— START TEXT BLOCK —
The problem is that the request-ACK is generated between the 'message' queues (fi_msg APIs). Even though the 'send' is invoked through the RPC API, it targets the 'recv' message API. The response is flowing between some other queue (with ACKs on that queue). That other queue isn't identified, but we know it's something other than the 'message' queue, which isn't capable of matching the response with the request.
I would have a single completion for the RPC. The provider just needs to deal with the possibility of a send failing, while the request succeeds. Or the response arriving before the send completes.
It's odd having RPC requests and responses target different message queues, which are visible to the application. A provider could restrict an endpoint to only supporting RPC, but the API allows mixing RPC with untagged messages, which is somewhat confusing and unlike the other APIs. I don't know if documenting there's a separate virtual RPC queue is needed though.
— END TEXT BLOCK —
— START DATA FOR PROCESSING —
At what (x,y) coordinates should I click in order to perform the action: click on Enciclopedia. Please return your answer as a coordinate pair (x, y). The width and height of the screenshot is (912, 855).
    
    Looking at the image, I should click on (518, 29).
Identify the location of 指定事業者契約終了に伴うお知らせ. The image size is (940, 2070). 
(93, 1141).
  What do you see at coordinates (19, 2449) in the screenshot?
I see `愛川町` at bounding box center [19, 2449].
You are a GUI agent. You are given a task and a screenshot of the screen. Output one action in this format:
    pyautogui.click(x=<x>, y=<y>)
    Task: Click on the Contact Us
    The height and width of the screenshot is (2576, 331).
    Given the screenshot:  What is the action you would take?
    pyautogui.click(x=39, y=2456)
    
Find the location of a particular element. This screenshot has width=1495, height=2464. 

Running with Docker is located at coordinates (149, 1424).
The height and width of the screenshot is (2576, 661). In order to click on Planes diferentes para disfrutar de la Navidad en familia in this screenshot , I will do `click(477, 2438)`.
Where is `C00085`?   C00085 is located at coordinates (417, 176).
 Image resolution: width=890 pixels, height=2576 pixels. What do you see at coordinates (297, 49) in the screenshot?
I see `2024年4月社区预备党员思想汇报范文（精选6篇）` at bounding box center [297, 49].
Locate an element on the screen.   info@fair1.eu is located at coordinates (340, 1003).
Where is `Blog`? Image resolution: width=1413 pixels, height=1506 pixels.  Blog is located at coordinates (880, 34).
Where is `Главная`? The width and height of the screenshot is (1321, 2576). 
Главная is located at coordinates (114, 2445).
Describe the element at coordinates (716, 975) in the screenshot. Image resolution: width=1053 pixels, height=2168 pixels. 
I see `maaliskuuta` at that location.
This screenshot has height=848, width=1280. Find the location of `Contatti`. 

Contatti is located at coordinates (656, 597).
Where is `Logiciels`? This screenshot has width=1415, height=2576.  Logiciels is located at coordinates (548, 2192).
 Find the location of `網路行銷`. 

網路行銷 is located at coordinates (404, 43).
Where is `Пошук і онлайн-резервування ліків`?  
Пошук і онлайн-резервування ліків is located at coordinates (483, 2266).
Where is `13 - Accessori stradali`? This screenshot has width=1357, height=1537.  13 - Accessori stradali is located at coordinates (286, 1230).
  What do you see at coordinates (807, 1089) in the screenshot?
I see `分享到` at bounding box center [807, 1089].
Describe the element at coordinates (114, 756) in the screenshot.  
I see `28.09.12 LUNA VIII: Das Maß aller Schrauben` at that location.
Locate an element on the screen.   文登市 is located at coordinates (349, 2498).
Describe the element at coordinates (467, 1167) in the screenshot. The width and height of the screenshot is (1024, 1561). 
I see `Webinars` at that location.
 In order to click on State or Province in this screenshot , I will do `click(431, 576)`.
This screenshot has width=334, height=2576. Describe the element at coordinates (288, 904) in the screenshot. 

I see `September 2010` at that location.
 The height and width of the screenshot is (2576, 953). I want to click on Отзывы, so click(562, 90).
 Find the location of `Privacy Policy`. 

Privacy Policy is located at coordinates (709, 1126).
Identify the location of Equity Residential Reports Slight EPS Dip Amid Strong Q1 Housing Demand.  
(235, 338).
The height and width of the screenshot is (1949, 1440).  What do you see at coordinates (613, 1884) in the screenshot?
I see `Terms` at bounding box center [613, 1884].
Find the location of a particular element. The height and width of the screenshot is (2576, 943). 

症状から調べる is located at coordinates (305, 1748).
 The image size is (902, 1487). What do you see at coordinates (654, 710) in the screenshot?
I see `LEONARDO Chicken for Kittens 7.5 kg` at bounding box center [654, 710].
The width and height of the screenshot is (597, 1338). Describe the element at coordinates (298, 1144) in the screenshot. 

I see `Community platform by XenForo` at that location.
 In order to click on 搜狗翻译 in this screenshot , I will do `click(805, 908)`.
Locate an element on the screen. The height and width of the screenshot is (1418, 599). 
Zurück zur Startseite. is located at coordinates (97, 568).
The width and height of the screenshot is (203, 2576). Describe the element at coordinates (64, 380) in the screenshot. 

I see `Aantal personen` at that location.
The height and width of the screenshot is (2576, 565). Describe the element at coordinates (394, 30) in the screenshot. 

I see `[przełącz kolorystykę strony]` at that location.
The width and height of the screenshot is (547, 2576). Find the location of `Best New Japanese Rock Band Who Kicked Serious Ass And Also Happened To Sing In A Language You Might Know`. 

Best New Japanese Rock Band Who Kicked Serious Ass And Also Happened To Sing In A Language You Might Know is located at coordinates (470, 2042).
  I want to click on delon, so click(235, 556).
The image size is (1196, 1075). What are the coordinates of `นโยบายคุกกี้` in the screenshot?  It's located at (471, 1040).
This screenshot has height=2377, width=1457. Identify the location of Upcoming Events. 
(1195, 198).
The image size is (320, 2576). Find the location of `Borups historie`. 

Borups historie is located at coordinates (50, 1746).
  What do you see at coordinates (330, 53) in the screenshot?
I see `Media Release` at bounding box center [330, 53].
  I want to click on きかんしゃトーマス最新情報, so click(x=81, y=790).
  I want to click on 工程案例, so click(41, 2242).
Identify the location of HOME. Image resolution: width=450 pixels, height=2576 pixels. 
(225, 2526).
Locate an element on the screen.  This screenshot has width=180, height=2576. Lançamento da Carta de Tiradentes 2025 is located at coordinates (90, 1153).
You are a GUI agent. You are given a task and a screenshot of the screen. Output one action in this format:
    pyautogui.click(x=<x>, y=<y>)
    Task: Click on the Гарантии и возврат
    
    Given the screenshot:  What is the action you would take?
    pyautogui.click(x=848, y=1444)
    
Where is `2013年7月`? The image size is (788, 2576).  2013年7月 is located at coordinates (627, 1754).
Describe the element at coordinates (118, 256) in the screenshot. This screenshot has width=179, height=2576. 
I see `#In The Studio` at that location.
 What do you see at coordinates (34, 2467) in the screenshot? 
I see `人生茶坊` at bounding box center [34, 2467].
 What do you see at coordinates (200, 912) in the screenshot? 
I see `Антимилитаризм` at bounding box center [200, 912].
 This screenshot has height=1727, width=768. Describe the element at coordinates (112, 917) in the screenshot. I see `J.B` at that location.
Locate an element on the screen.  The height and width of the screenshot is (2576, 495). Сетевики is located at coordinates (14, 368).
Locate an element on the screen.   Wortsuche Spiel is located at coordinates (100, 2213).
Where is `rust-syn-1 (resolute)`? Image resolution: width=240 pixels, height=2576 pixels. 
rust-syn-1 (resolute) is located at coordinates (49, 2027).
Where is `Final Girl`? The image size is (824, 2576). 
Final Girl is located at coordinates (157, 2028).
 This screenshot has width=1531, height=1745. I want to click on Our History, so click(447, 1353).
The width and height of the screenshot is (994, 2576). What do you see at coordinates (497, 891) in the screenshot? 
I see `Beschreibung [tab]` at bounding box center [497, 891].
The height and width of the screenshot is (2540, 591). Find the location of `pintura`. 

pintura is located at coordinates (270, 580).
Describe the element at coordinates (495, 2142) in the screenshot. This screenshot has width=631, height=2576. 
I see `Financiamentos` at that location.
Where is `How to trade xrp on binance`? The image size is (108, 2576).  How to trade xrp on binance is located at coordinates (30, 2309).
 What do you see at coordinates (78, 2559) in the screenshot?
— END DATA FOR PROCESSING —
SET TASKS:
1. Condense the paragraph of the RPC queue discussion that begins "It's odd having RPC requests" into a short bulleted list that keeps its main facts.
2. Copy out the listing from its very first line up to and including the line with "pyautogui.click(x=39, y=2456)", leaving every character unchanged.

RESULTS:
1.
- It's odd that RPC requests and responses target different message queues that the application can see.
- A provider could limit an endpoint to supporting only RPC.
- The API allows mixing RPC with untagged messages, which is somewhat confusing and unlike the other APIs.
- It's unclear whether documenting a separate virtual RPC queue is needed.

2.
At what (x,y) coordinates should I click in order to perform the action: click on Enciclopedia. Please return your answer as a coordinate pair (x, y). The width and height of the screenshot is (912, 855).
    
    Looking at the image, I should click on (518, 29).
Identify the location of 指定事業者契約終了に伴うお知らせ. The image size is (940, 2070). 
(93, 1141).
  What do you see at coordinates (19, 2449) in the screenshot?
I see `愛川町` at bounding box center [19, 2449].
You are a GUI agent. You are given a task and a screenshot of the screen. Output one action in this format:
    pyautogui.click(x=<x>, y=<y>)
    Task: Click on the Contact Us
    The height and width of the screenshot is (2576, 331).
    Given the screenshot:  What is the action you would take?
    pyautogui.click(x=39, y=2456)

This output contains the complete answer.